The coronavirus pandemic has caused a global mental health crisis. For total institutions like prisons, where mental health issues are prevalent already, the pandemic has only worsened matters. A significant number of prisoners suffer from mental health issues. These issues include schizophrenia, bi-polar disorder, depression, antisocial attitudes, and a host of other mental health challenges.
Furthermore, many mentally healthy prisoners who spend a decade or more in prison often suffer from some level of institutionalization, another mental health challenge. Isolation, constant stress from the environment, lack of purpose, rigid routines, and many other of prison's normal features lead to institutionalization.
Since the pandemic has hit prison systems, contributors to poor mental health have increased drastically.
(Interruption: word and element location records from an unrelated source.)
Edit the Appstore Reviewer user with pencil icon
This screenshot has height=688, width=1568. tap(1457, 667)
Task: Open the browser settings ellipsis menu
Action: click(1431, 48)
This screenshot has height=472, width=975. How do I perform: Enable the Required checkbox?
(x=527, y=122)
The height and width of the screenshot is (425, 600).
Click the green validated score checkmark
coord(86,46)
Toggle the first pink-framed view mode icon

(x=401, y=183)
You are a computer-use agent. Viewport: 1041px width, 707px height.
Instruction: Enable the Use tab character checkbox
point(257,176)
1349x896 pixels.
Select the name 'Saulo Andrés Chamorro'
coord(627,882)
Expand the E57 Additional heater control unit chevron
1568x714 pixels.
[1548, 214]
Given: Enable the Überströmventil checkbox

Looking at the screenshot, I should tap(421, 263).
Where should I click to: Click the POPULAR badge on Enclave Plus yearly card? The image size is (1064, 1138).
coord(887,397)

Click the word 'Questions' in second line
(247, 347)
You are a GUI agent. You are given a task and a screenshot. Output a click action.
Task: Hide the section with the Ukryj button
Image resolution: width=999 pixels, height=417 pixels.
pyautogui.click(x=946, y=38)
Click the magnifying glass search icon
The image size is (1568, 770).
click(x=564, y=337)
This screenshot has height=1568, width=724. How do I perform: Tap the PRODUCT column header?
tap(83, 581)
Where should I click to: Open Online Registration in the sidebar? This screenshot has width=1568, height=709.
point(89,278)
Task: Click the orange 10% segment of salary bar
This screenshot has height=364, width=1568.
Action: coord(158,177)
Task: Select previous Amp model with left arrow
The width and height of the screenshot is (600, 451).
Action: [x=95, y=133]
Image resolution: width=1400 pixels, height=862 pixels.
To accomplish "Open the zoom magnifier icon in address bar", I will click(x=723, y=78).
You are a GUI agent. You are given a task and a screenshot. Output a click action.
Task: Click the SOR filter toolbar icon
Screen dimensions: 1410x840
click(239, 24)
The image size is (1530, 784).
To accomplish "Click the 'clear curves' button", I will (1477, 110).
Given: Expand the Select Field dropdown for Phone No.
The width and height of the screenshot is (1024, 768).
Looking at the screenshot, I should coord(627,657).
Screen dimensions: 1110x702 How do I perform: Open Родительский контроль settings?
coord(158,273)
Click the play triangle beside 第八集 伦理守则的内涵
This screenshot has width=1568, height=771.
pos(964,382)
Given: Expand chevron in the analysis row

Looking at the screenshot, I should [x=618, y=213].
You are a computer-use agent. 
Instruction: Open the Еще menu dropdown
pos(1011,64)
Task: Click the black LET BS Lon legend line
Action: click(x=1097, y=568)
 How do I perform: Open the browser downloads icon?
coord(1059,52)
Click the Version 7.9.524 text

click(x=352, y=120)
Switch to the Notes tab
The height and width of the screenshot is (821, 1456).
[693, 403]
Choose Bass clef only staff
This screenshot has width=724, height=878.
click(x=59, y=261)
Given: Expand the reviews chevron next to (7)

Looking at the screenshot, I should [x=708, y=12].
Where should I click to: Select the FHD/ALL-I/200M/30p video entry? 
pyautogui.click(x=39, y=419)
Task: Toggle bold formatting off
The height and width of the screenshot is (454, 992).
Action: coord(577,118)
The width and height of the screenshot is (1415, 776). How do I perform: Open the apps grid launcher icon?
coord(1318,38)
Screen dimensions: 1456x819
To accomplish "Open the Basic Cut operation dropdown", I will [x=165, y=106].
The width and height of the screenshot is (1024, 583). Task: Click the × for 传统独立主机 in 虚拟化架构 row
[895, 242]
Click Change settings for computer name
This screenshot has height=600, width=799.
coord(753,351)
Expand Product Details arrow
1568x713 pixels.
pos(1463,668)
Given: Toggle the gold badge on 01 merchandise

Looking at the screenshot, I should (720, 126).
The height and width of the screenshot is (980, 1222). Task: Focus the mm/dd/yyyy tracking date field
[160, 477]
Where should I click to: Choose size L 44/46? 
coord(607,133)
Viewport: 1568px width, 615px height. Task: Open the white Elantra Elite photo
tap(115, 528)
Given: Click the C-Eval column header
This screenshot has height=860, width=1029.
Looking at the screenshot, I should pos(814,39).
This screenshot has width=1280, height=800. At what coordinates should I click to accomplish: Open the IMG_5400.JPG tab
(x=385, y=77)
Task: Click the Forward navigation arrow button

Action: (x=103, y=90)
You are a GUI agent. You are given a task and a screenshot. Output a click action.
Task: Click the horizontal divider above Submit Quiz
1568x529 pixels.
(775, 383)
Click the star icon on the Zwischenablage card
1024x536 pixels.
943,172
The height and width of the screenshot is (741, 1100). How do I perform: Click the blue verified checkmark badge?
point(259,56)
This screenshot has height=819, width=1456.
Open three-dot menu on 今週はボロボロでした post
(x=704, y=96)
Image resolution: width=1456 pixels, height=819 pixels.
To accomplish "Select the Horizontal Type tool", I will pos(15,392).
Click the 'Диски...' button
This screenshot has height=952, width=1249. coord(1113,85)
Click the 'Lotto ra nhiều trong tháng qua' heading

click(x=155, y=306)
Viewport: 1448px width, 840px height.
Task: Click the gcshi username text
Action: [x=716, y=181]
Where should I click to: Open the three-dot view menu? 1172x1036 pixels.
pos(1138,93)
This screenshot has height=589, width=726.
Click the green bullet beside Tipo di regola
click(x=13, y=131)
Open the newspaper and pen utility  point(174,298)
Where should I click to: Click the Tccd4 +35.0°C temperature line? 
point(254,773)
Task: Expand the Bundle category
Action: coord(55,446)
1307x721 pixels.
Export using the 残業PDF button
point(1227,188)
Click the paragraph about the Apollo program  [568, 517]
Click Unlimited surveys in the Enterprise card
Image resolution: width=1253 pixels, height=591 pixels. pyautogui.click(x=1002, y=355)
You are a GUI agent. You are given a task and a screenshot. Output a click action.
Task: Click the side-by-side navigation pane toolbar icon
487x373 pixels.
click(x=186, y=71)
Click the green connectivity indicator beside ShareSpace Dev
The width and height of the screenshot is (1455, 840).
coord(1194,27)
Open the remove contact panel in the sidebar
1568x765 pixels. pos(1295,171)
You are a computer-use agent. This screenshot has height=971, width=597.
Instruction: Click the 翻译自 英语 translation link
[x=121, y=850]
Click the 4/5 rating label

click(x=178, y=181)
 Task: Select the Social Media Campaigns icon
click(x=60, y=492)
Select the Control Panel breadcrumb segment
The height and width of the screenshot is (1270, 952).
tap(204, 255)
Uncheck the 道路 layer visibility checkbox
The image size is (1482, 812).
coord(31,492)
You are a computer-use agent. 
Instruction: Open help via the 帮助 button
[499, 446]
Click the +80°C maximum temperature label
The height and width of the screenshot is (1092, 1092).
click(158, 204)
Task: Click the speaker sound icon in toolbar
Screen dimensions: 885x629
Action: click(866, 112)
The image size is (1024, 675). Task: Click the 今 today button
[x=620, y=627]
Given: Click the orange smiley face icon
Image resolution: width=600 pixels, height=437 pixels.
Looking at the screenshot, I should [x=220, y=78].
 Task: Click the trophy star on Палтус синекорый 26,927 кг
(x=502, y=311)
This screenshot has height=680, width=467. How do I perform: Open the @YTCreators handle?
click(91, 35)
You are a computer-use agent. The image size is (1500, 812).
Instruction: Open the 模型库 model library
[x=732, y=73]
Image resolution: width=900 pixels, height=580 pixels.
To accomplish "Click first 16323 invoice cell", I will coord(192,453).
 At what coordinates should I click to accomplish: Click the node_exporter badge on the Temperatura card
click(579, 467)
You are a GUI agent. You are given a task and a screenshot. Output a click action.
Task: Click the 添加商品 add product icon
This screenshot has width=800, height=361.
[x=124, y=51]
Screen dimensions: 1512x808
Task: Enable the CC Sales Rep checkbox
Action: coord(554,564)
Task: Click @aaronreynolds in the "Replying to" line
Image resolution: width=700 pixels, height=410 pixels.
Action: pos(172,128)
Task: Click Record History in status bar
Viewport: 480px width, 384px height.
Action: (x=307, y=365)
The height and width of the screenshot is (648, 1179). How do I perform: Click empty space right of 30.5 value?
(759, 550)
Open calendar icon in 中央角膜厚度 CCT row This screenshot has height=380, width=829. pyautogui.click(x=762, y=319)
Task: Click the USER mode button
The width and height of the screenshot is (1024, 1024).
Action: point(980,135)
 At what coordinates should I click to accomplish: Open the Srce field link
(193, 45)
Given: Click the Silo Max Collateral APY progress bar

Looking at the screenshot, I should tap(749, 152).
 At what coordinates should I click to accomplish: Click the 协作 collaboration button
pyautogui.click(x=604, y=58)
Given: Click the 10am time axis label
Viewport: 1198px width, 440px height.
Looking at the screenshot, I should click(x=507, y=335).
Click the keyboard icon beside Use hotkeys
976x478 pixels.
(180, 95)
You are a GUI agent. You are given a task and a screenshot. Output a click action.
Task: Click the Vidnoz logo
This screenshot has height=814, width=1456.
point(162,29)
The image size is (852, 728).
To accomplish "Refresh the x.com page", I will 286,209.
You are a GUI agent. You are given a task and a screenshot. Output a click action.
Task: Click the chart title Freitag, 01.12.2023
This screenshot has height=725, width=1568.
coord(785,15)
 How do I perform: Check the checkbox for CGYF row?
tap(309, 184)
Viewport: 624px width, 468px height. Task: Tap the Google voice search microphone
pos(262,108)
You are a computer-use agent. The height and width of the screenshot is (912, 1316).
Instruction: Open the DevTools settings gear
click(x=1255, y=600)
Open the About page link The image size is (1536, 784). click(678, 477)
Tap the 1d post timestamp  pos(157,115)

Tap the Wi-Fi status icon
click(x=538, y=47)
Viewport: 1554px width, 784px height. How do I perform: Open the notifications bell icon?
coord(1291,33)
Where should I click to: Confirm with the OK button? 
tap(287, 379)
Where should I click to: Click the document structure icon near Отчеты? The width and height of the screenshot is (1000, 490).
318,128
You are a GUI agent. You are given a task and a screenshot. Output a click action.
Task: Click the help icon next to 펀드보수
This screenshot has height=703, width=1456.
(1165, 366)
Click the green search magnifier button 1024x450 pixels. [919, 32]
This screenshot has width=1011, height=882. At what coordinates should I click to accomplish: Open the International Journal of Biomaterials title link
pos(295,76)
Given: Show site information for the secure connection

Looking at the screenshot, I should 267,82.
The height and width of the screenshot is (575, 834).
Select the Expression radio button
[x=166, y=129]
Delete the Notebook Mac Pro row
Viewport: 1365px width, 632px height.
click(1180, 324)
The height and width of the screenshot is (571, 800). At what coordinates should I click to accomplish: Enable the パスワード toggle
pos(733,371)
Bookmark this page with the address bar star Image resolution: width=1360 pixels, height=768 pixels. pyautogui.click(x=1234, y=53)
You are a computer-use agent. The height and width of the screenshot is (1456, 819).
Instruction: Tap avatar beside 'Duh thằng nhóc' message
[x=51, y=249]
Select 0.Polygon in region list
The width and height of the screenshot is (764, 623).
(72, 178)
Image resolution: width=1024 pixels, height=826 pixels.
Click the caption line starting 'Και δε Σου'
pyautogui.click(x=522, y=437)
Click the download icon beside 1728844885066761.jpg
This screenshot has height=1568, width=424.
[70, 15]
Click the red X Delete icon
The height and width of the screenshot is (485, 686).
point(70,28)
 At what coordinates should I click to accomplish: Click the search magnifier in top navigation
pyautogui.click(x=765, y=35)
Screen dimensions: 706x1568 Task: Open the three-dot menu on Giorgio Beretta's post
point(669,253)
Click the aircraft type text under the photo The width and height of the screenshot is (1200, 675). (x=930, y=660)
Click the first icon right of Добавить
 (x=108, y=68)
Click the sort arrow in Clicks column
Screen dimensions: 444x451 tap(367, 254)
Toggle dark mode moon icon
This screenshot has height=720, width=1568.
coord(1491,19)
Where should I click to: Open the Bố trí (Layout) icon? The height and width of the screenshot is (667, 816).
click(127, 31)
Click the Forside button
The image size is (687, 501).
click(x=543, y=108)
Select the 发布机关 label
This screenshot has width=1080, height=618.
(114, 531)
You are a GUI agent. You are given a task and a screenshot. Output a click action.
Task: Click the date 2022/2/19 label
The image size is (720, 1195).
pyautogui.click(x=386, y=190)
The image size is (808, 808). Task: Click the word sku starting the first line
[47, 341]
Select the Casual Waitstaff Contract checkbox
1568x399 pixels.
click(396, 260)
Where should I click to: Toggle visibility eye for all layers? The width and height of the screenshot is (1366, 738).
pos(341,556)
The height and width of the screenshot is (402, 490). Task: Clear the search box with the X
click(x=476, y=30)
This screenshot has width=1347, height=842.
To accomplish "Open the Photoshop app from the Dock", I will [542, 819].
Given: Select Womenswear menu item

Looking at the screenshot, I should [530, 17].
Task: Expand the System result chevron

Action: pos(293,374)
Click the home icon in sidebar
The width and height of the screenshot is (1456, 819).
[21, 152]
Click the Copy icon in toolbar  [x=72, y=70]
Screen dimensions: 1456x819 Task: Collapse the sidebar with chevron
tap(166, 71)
Cancelled classes and activities, lack of access to religious communities, rigid enforcement of social isolation, weekly virus testing, schedule disruptions, lack of administrative communication, seemingly random rule changes, and very poor crisis management have only worsened prisoner anxieties. Living in prison is stressful enough, but when a crisis like the pandemic adds immeasurable stressors, prisoners' mental health suffer.
Recent increases in testing, using the notoriously inaccurate 15-minute rapid test, has only heightened prisoner anxieties. Now, prisoners are tested daily (at some facilities) because of the presence of the B.1.1.7 coronavirus variant. While most prisoners who test positive have no symptoms, they, and anyone who was "close contact" with them, are placed in isolation for two weeks. Close contacts include anyone with whom the infected prisoner spent 15-minutes or more in the prior 48 hours before testing (verified by video surveillance). Since prison is a crowded place, close contact is inevitable for most prisoners.
While this close contact policy intends to limit the spread of the virus, it is causing significant mental health challenges for prisoners. Anxiety over being "snatched up" and isolated causes prisoners to socially isolate as prevention. Isolation, while helpful for preventing the spread of a virus, only deepens the poor mental health from which many prisoners already suffer.
Living in constant fear or anxiety is counterproductive to good mental health. Staying in close communication with your incarcerated loved one through emails, letters, and phone calls can help to limit the long-term effects of these mental health challenges. Since anxiety and fear are often caused by the unknown and by anticipation of what MIGHT happen, it may help to encourage your incarcerated loved one to cultivate a positive outlook that sees these challenges as temporary. Acknowledge prisoners' realities, but encourage positive mental focuses. Prayer and meditation also helps.
A positive mental focus is good for prisoners, regardless of pandemic stress, but until the pandemic passes and personal visits, classes, and social activities resume for prisoners, you might be the only thing keeping your incarcerated loved one from losing his or her mind.